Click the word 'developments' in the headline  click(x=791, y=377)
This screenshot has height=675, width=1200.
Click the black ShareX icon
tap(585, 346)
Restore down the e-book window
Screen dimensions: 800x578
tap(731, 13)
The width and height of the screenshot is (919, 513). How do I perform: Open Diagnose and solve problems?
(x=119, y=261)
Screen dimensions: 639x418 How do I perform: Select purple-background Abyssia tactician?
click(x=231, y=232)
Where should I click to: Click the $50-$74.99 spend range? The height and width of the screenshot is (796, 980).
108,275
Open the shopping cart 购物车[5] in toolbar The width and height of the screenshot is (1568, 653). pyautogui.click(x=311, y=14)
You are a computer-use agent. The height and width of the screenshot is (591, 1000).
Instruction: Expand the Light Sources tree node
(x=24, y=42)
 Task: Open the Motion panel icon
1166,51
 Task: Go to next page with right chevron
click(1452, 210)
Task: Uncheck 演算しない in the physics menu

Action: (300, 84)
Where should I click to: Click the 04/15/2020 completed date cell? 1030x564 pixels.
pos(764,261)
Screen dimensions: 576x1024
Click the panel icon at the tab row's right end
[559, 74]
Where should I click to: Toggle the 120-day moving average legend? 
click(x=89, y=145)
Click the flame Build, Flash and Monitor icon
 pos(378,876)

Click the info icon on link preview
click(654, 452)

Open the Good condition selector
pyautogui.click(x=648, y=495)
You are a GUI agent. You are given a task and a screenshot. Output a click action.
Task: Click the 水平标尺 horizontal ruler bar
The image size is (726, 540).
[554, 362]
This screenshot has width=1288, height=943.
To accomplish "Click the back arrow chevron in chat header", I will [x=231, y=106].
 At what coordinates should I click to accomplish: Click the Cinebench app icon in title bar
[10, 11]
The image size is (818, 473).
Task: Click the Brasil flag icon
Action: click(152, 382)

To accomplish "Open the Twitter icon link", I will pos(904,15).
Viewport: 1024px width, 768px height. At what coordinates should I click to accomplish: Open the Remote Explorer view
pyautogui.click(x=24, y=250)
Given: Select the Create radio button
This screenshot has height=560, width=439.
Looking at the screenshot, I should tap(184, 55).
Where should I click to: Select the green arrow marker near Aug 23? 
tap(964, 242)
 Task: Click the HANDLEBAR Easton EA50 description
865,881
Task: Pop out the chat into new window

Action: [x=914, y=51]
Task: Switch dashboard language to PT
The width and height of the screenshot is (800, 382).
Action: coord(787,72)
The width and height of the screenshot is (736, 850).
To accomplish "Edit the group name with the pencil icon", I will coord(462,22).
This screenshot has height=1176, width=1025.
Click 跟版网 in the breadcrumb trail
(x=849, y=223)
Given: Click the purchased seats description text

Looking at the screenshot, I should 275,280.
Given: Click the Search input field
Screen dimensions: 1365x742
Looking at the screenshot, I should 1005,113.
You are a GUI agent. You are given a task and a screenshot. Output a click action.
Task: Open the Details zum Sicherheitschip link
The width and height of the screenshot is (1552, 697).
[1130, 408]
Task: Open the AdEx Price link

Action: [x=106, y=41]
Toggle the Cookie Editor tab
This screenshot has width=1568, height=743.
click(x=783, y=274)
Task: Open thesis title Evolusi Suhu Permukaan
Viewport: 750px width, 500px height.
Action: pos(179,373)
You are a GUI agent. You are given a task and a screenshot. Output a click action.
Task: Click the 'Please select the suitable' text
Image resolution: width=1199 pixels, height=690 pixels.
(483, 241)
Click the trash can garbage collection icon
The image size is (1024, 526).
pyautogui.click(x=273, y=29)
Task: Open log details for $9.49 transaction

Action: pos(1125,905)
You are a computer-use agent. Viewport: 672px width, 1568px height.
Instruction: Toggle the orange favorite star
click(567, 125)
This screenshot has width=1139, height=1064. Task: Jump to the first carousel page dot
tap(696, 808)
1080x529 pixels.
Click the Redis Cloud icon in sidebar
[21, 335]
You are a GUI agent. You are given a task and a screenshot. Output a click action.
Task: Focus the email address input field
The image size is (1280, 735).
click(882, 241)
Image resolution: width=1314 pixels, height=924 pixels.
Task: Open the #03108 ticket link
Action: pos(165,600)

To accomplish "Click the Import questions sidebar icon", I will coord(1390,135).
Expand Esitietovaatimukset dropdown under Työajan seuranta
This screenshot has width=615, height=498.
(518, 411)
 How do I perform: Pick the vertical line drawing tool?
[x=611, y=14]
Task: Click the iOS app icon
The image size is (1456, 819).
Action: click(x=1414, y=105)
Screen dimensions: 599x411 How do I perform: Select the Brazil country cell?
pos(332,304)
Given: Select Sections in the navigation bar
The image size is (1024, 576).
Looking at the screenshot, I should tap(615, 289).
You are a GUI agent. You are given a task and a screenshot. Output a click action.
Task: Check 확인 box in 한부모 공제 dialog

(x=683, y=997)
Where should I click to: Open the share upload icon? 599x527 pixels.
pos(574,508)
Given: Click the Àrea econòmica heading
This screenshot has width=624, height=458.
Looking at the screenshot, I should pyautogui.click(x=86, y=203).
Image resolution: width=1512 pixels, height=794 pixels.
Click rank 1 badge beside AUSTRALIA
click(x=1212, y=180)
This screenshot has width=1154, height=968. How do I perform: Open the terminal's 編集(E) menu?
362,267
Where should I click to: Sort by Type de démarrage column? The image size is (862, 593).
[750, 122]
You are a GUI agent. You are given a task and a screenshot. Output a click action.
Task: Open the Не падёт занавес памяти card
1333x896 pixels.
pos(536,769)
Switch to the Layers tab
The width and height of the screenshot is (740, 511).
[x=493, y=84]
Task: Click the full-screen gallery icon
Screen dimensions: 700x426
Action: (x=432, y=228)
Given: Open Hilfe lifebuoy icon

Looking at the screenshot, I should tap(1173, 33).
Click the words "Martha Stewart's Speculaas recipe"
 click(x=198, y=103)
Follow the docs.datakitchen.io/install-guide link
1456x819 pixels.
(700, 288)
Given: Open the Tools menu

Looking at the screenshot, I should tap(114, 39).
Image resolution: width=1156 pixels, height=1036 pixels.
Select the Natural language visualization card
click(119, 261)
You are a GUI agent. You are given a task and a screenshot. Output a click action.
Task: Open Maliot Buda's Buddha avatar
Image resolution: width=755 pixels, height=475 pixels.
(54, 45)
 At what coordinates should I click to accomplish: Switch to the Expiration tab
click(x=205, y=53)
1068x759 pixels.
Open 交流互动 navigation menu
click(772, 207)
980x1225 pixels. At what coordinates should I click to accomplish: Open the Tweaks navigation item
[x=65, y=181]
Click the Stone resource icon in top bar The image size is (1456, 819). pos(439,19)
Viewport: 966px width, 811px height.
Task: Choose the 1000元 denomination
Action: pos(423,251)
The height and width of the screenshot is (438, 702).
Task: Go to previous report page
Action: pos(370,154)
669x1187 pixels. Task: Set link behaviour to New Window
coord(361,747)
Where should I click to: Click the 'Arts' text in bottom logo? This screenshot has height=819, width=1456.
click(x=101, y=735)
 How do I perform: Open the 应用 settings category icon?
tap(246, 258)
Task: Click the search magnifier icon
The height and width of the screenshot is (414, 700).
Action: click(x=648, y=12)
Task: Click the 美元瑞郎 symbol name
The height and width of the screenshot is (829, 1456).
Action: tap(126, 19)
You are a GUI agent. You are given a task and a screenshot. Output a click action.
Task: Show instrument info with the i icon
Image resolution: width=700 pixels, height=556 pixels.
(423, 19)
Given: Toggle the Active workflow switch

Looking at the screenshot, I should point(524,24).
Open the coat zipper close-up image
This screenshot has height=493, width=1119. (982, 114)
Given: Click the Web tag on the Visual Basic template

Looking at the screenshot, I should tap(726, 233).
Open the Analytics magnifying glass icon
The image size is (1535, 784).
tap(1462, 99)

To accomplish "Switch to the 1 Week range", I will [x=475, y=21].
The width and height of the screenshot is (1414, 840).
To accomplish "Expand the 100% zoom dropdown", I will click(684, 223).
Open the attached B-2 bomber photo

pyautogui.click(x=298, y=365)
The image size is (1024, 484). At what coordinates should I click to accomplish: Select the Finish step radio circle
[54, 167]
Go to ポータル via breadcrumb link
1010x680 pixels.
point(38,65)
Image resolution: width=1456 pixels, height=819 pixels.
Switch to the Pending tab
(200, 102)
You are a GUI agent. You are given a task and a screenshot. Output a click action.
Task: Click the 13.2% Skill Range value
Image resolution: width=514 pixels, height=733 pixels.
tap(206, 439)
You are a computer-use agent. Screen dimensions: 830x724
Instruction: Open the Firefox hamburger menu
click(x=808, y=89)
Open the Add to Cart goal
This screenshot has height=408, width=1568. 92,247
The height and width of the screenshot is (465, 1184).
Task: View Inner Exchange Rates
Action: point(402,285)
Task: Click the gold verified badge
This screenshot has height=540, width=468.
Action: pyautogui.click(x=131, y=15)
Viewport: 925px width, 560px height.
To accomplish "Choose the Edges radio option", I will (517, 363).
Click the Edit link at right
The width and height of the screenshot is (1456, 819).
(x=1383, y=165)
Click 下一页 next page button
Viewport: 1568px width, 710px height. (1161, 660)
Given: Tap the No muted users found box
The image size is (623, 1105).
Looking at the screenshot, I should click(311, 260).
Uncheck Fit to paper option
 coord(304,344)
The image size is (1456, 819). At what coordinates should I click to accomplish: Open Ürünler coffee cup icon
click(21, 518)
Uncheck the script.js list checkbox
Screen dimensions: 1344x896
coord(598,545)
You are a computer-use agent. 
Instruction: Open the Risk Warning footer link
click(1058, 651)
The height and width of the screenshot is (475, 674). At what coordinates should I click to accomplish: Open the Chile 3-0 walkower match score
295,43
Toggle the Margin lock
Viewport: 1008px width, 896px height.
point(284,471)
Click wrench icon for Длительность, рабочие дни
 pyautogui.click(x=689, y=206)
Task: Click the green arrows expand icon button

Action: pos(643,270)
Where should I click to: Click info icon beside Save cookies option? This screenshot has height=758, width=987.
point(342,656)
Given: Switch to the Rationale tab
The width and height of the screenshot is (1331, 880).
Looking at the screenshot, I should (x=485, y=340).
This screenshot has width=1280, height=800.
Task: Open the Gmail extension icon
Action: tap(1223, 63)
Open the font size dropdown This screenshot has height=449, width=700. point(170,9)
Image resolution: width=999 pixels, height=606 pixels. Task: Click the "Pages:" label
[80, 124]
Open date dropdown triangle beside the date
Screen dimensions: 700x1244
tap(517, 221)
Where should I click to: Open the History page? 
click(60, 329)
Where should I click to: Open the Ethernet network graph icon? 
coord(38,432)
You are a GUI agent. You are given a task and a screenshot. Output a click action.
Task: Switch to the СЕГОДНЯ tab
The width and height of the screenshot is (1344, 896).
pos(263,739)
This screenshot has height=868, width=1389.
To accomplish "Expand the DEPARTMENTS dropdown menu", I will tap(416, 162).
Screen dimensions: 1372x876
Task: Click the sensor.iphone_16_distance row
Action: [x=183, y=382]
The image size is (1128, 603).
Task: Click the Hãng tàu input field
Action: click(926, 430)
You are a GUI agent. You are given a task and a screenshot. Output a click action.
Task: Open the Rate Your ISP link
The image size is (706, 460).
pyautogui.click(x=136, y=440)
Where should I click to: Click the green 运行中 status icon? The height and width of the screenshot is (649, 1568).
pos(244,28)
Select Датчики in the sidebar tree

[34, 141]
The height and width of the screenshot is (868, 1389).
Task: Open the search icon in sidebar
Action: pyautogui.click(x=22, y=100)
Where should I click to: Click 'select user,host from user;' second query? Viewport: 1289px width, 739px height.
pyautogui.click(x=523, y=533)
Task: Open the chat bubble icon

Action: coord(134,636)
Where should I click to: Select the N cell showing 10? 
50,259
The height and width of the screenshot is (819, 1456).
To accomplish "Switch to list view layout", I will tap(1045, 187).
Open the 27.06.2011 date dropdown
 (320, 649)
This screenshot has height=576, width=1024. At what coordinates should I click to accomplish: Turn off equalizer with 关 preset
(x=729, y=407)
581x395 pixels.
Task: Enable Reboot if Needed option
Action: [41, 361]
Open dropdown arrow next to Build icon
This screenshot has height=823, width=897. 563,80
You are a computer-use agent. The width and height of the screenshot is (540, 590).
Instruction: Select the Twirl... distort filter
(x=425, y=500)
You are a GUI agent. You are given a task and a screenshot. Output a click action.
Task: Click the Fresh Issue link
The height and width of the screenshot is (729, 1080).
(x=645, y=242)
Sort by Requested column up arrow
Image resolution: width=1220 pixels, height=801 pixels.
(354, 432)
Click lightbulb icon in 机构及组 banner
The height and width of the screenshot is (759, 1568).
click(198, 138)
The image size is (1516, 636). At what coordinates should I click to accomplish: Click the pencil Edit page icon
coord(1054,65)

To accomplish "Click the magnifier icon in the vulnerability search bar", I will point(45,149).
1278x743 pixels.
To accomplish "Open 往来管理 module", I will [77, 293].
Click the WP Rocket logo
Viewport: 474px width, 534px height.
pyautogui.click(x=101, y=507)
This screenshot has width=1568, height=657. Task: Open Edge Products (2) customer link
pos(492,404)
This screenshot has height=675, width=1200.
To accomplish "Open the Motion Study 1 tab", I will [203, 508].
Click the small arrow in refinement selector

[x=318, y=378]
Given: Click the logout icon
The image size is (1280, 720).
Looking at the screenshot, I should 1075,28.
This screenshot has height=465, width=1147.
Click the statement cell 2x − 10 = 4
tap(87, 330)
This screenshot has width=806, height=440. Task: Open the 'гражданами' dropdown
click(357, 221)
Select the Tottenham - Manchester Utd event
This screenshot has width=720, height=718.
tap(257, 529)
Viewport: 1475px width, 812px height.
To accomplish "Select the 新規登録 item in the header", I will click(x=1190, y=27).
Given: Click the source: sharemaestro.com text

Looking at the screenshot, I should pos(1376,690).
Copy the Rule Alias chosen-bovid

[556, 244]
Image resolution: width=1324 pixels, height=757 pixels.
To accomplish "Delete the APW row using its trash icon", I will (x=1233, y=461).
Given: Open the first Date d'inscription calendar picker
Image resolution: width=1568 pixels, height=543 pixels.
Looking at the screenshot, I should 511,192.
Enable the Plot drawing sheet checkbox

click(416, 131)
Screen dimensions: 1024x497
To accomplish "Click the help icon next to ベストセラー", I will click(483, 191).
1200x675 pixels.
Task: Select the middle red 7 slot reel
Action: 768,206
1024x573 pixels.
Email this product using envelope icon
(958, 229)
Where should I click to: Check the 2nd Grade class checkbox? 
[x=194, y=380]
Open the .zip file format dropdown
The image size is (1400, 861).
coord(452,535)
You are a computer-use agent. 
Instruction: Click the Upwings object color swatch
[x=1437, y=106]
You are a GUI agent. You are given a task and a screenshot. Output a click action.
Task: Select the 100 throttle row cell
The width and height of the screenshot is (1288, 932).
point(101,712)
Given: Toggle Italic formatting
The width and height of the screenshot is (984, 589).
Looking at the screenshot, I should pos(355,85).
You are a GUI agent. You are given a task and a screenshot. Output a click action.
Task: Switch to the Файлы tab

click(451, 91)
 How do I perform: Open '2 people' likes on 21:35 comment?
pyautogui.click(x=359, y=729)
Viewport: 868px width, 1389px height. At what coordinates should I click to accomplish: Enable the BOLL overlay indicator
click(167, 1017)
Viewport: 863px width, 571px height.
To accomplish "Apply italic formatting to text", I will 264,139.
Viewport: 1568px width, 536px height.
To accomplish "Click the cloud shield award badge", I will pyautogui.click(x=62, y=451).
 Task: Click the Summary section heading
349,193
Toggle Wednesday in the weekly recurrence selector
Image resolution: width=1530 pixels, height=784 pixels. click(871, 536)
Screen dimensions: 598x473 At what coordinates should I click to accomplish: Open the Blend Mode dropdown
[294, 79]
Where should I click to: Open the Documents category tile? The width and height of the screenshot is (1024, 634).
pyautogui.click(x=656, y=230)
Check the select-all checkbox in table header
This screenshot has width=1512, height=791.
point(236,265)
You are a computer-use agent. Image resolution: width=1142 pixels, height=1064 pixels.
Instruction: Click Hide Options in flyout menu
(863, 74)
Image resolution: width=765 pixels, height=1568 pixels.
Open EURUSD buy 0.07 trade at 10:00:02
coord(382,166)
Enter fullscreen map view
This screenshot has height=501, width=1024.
══════════
Express the records starting at the line containing "Restore down the e-book window" and ending at the line containing "Looking at the screenshot, I should tap(184, 55)." as a JSON list of strings, one string per line, with blank lines omitted.

[
  "Restore down the e-book window",
  "Screen dimensions: 800x578",
  "tap(731, 13)",
  "The width and height of the screenshot is (919, 513). How do I perform: Open Diagnose and solve problems?",
  "(x=119, y=261)",
  "Screen dimensions: 639x418 How do I perform: Select purple-background Abyssia tactician?",
  "click(x=231, y=232)",
  "Where should I click to: Click the $50-$74.99 spend range? The height and width of the screenshot is (796, 980).",
  "108,275",
  "Open the shopping cart 购物车[5] in toolbar The width and height of the screenshot is (1568, 653). pyautogui.click(x=311, y=14)",
  "You are a computer-use agent. The height and width of the screenshot is (591, 1000).",
  "Instruction: Expand the Light Sources tree node",
  "(x=24, y=42)",
  " Task: Open the Motion panel icon",
  "1166,51",
  " Task: Go to next page with right chevron",
  "click(1452, 210)",
  "Task: Uncheck 演算しない in the physics menu",
  "Action: (300, 84)",
  "Where should I click to: Click the 04/15/2020 completed date cell? 1030x564 pixels.",
  "pos(764,261)",
  "Screen dimensions: 576x1024",
  "Click the panel icon at the tab row's right end",
  "[559, 74]",
  "Where should I click to: Toggle the 120-day moving average legend? ",
  "click(x=89, y=145)",
  "Click the flame Build, Flash and Monitor icon",
  " pos(378,876)",
  "Click the info icon on link preview",
  "click(654, 452)",
  "Open the Good condition selector",
  "pyautogui.click(x=648, y=495)",
  "You are a GUI agent. You are given a task and a screenshot. Output a click action.",
  "Task: Click the 水平标尺 horizontal ruler bar",
  "The image size is (726, 540).",
  "[554, 362]",
  "This screenshot has width=1288, height=943.",
  "To accomplish \"Click the back arrow chevron in chat header\", I will [x=231, y=106].",
  " At what coordinates should I click to accomplish: Click the Cinebench app icon in title bar",
  "[10, 11]",
  "The image size is (818, 473).",
  "Task: Click the Brasil flag icon",
  "Action: click(152, 382)",
  "To accomplish \"Open the Twitter icon link\", I will pos(904,15).",
  "Viewport: 1024px width, 768px height. At what coordinates should I click to accomplish: Open the Remote Explorer view",
  "pyautogui.click(x=24, y=250)",
  "Given: Select the Create radio button",
  "This screenshot has height=560, width=439.",
  "Looking at the screenshot, I should tap(184, 55)."
]